Apr 22, 2003 (4:54 pm)
contrary to some reports. I would not expect a market price sensitive item like a civilian car to have the expensive additional design factors in its engine that your gruntwagon has.
#11 of 17 Reply to # 10
Apr 22, 2003 (5:25 pm)
Of course, nobody would build a multifuel engine just to protect it from inadvertent abuse, such as using wrong fuel. But maybe they could come up with some sensor ahead of the injection pump that would recognize wrong fuel and shut down the engine or at least turn on a warning light.
After all, these trucks are expensive - I recently saw a Chevy 3500 LT Dually 4X4 crew cab with almost $ 50K sticker price. This is no longer pocket change for most of us. (Note: Supposedly Al Capone carried about $ 50K with him at all times for pocket change. This was in the 1920's, when one dollar was worth probably $ 20 today).

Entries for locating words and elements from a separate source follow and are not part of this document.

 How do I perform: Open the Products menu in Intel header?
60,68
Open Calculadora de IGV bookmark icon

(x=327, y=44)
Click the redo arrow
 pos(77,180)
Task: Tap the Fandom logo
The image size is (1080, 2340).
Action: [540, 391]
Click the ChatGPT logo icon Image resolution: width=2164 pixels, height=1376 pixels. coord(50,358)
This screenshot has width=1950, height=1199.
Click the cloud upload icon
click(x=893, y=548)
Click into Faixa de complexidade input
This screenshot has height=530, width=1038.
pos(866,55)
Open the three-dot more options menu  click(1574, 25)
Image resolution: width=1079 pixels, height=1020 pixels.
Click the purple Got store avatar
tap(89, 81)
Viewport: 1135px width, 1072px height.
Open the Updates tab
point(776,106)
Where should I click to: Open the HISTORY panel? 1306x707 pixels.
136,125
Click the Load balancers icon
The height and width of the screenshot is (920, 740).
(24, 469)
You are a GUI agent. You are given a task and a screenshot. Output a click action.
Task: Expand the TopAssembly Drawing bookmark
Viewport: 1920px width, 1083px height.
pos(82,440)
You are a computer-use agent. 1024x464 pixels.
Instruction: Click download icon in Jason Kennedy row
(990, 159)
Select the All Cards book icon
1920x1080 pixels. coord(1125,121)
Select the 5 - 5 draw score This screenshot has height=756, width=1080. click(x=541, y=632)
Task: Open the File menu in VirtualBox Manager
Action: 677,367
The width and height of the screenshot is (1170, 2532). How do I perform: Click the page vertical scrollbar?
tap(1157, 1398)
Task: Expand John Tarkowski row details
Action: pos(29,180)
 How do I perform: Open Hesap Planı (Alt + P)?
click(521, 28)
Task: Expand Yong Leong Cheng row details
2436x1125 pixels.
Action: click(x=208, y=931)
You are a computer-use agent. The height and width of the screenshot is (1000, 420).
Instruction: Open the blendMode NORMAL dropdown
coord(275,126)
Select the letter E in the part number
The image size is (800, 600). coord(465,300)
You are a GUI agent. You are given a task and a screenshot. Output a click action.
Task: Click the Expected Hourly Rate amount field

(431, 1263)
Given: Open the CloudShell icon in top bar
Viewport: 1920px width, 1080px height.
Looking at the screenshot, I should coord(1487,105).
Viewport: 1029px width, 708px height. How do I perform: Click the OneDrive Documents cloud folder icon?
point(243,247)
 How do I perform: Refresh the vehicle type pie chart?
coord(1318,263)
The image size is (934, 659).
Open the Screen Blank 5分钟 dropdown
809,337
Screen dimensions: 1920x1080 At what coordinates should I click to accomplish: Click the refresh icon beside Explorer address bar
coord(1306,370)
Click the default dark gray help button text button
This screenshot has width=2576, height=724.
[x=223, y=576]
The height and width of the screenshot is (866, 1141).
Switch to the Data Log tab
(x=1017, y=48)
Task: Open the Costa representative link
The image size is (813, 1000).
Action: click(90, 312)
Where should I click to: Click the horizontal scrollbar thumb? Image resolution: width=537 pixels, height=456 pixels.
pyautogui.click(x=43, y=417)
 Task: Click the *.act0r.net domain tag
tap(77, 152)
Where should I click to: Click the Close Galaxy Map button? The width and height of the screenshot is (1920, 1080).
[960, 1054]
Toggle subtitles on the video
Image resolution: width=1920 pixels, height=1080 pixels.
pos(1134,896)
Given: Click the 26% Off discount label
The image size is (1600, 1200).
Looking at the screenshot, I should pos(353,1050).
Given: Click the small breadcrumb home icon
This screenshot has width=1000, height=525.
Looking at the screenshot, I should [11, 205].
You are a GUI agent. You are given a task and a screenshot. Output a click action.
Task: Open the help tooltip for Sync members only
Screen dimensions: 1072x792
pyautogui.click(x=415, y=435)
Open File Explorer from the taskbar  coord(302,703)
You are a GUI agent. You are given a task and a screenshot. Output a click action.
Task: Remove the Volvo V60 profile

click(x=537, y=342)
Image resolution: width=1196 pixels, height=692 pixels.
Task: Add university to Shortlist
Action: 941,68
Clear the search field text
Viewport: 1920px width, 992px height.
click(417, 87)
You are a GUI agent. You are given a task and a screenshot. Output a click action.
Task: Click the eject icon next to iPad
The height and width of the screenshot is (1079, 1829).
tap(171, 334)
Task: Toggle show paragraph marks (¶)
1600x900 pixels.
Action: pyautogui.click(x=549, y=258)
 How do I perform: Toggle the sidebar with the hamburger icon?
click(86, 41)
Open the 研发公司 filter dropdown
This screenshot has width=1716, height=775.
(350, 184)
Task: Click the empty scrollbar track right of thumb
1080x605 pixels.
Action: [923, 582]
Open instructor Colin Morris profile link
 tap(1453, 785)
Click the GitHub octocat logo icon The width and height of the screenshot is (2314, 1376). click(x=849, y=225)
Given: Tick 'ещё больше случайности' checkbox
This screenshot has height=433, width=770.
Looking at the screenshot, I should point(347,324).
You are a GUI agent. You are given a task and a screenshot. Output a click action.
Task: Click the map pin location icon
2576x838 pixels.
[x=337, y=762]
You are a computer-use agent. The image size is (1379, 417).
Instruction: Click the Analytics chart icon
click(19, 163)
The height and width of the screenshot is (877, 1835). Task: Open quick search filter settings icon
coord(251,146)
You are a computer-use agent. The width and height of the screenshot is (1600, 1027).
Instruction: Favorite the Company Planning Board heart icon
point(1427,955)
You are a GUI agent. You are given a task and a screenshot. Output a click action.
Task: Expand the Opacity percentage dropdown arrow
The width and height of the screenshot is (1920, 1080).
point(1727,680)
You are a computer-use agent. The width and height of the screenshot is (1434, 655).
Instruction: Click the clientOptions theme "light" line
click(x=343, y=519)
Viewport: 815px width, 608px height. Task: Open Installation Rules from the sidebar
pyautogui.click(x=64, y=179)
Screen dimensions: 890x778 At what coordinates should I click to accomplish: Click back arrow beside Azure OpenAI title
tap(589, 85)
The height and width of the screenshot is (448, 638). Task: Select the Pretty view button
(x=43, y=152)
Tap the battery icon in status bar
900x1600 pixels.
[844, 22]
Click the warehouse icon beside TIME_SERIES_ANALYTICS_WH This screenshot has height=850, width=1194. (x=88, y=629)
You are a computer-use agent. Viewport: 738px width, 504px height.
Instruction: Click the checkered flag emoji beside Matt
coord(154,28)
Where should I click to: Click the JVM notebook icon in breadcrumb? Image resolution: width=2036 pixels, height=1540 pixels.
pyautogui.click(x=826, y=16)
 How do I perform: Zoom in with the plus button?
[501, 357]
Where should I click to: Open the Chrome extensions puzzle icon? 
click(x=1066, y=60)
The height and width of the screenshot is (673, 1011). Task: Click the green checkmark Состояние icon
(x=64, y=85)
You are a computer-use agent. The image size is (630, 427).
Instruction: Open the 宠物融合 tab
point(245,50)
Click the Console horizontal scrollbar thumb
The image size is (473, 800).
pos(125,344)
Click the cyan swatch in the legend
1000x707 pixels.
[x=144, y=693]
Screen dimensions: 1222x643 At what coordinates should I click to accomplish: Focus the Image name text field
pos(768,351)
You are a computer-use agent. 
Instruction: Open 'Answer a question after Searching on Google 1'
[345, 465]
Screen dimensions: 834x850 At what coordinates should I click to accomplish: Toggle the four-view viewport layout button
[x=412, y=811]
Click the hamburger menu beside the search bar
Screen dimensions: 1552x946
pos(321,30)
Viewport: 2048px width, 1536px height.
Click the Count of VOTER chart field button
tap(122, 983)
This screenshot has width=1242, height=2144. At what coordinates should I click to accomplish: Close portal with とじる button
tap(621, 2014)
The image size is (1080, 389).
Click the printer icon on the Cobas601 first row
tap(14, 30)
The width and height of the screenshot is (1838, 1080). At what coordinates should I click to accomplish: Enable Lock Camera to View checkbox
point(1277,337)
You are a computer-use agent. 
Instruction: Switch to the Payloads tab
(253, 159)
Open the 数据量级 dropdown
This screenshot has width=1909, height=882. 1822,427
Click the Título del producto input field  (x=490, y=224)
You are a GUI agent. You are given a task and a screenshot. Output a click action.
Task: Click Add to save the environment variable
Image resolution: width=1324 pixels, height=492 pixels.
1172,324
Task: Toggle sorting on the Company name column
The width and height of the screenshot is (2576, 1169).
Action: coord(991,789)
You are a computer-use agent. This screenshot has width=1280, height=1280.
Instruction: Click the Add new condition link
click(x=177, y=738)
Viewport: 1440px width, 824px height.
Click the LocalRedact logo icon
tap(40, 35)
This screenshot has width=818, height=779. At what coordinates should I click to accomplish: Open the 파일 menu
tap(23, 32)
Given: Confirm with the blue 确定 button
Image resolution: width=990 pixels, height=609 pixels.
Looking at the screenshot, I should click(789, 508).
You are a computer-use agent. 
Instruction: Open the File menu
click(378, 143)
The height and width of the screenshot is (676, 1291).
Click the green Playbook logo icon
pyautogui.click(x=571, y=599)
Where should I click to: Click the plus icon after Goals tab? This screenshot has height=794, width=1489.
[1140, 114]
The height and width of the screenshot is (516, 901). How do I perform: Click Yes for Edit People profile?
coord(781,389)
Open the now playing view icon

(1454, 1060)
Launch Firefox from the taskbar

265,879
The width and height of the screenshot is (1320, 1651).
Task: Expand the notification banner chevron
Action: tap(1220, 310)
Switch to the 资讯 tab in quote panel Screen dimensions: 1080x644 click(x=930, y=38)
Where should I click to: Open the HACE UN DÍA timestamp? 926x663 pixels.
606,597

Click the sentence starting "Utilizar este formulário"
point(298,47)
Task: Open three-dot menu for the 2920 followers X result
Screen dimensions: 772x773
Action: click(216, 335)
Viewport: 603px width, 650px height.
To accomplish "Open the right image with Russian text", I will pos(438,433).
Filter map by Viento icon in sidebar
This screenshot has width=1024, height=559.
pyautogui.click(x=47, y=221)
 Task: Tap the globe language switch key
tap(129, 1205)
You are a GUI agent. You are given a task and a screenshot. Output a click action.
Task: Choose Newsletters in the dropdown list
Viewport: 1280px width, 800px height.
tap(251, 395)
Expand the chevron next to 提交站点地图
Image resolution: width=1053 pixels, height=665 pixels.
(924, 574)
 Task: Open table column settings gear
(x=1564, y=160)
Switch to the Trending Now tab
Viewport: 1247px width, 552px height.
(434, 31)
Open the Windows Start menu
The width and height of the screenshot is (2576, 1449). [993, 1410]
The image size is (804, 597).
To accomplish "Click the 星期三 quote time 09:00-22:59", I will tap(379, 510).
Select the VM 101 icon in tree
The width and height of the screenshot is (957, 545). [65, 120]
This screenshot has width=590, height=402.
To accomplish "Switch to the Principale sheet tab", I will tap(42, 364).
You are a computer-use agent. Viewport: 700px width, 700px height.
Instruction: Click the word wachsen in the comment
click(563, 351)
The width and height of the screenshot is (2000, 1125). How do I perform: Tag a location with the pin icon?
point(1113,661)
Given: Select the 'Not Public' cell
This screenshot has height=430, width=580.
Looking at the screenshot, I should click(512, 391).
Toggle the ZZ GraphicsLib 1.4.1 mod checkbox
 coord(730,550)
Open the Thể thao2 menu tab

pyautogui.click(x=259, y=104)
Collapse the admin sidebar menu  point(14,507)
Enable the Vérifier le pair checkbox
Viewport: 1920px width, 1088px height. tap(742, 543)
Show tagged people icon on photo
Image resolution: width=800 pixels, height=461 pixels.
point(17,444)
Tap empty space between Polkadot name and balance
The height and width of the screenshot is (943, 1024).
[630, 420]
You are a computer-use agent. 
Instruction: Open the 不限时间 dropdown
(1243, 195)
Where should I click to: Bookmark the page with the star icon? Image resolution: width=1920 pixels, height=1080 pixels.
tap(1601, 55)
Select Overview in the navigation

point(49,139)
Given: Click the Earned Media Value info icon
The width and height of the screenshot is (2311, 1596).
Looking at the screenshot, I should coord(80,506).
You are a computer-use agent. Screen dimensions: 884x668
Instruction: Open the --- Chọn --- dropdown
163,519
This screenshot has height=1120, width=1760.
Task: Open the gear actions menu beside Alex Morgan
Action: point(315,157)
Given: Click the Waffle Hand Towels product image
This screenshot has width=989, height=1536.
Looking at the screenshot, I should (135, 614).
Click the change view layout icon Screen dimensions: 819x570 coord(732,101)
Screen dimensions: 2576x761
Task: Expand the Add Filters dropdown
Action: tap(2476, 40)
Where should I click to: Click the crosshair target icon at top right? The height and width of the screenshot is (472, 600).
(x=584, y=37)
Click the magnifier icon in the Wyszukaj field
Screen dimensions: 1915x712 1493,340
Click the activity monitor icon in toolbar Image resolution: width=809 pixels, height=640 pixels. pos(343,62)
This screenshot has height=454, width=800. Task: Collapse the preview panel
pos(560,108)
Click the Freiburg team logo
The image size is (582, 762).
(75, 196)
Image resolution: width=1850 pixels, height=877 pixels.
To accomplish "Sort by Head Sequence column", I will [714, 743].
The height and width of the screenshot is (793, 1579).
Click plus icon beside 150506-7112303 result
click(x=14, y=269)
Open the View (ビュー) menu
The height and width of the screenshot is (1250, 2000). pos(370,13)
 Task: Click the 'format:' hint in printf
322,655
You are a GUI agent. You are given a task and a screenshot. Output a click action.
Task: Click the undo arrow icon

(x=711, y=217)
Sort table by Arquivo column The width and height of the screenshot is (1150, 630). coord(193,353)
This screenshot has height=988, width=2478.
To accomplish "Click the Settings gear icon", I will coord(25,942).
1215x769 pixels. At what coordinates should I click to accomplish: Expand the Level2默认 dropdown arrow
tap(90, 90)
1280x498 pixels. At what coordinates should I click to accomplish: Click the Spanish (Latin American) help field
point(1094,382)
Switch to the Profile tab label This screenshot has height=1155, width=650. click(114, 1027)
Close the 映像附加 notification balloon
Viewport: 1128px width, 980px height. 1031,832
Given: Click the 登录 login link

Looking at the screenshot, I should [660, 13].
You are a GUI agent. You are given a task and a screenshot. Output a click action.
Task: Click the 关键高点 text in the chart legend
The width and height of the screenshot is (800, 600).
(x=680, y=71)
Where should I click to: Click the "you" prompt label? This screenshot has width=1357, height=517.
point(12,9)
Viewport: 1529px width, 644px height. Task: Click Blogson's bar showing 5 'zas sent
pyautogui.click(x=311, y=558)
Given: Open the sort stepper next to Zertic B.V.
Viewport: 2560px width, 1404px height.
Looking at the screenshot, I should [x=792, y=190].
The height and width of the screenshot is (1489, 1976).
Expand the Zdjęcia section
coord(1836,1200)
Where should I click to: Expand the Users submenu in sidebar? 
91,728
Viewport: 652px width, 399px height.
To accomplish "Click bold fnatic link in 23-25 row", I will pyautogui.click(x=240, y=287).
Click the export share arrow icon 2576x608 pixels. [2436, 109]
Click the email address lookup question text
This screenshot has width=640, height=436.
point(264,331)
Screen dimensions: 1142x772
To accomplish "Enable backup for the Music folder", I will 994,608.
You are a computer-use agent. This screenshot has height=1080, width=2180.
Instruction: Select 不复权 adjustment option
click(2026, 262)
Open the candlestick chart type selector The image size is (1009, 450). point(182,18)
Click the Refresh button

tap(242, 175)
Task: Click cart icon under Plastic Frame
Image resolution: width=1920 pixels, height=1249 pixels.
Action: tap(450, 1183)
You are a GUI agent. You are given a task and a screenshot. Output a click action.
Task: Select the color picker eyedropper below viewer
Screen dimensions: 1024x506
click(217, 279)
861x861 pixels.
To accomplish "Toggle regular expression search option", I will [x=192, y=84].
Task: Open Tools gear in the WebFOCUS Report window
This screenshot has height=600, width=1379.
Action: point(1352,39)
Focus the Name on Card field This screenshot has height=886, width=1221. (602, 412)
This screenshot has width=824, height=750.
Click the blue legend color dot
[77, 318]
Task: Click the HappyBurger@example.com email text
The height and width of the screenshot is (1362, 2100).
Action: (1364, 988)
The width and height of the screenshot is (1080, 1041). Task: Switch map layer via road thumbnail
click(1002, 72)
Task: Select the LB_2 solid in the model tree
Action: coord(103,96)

#12 of 17 well, there IS supposed to be a sensitive anti-abuse device
Apr 23, 2003 (9:39 am)
called the "user." one is supposed to be knowledgeable enough, upon buying a diesel, to see that you can darn near push a rabbit through that huge pipe under the fuel cap... and on seeing that the diesel pump nozzle is similarly the size of a cannon barrel, deduce that only this nozzle is supposed to go into this fill hole.
the dealer pinhead who put a 3/4-inch filler into a 1-1/4-inch (I have not measured these, this is my impression of the relative sizes on first discovery of the size of that hippo-maw of a fuel line) diesel pipeline was unqualified to be doing that work. the green "DIESEL FUEL ONLY!" sticker all tar-burners have on the filler door should also have been a tip-off... even if the pinhead couldn't read, he ought to be able to match the colors... even colorblind, green ain't red or orange.
I'm amazed the regular nozzle didn't fall out and spray the ground, the poor dupe must have had to stand there and hold it.
as a result, I would think a court would plainly see that the dealer is responsible for abuse, and should bear all costs whatsoever in making the situation right for the customer.
it would be a darn difficult job to make a liquid density probe that recognizes diesel #1 with antigel, for instance, and passes it while blocking gasoline, all within a fraction of a second, continuously in flowing liquid. it would not be a $15 part.
Apr 23, 2003 (9:50 am)
You can run a little bit of gasoline in a diesel engine. The Russians did this to great effect in World War II to start very cold and very gooey tank engines. I'd imagine no more than a few percent gasoline, and only in an emergency, such as if you have to launch a 1,000 tank offensive at work or something.
#14 of 17 yeah, and the State depends on it
Apr 23, 2003 (10:08 am)
it's not a recommended antigel trick, however, at least not with the non-diesels that GM converted from a 350 gas-engine block, and not with the 6.2 Liter DDA we had in an old suburban. used to be they'd recommend adding a quart of diesel to a clattering gas engine as a top-lube, too.
part of it is fear of lawsuits, I suspect -- somebody who thinks, "one part good, so two parts must be better," is going to blow the heads off his tar-burner and get mad instead of get smart.
Apr 23, 2003 (10:48 am)
I actually remember reading in the Mercedes service manual that it was okay to do this, but it's probably not in the manuals for new cars, for the reasons you've stated.
In Alaska, the solution was to just leave your truck running all night while you slept. At 40 below, not a bad idea.
#16 of 17 Reply to #13
Apr 23, 2003 (7:40 pm)
German WW II tanks had gasoline engines, so that they were easier to start in cold weather. On the other hand, the fuel economy was terrible and when hit, they would burn quickly and fuel tanks would explode. Some statistics I read about the Tiger III 12 Cylinder Maybach engine - the fuel mileage was something like 0.5 miles per gallon.
One favorite trick to start diesel truck engines in cold weather was to build a fire under the engine oil pan to heat the oil first. The winter of 1942 in Russia was so severe that oil froze in the oil sumps of many vehicles overnight.
Apr 23, 2003 (8:34 pm)
Some tanks get 5 gallons a mile, so that's not too bad for a V-12 gasoline tank. I think Italian tanks got great gas mileage but you could poke your finger through them, so it was a trade off.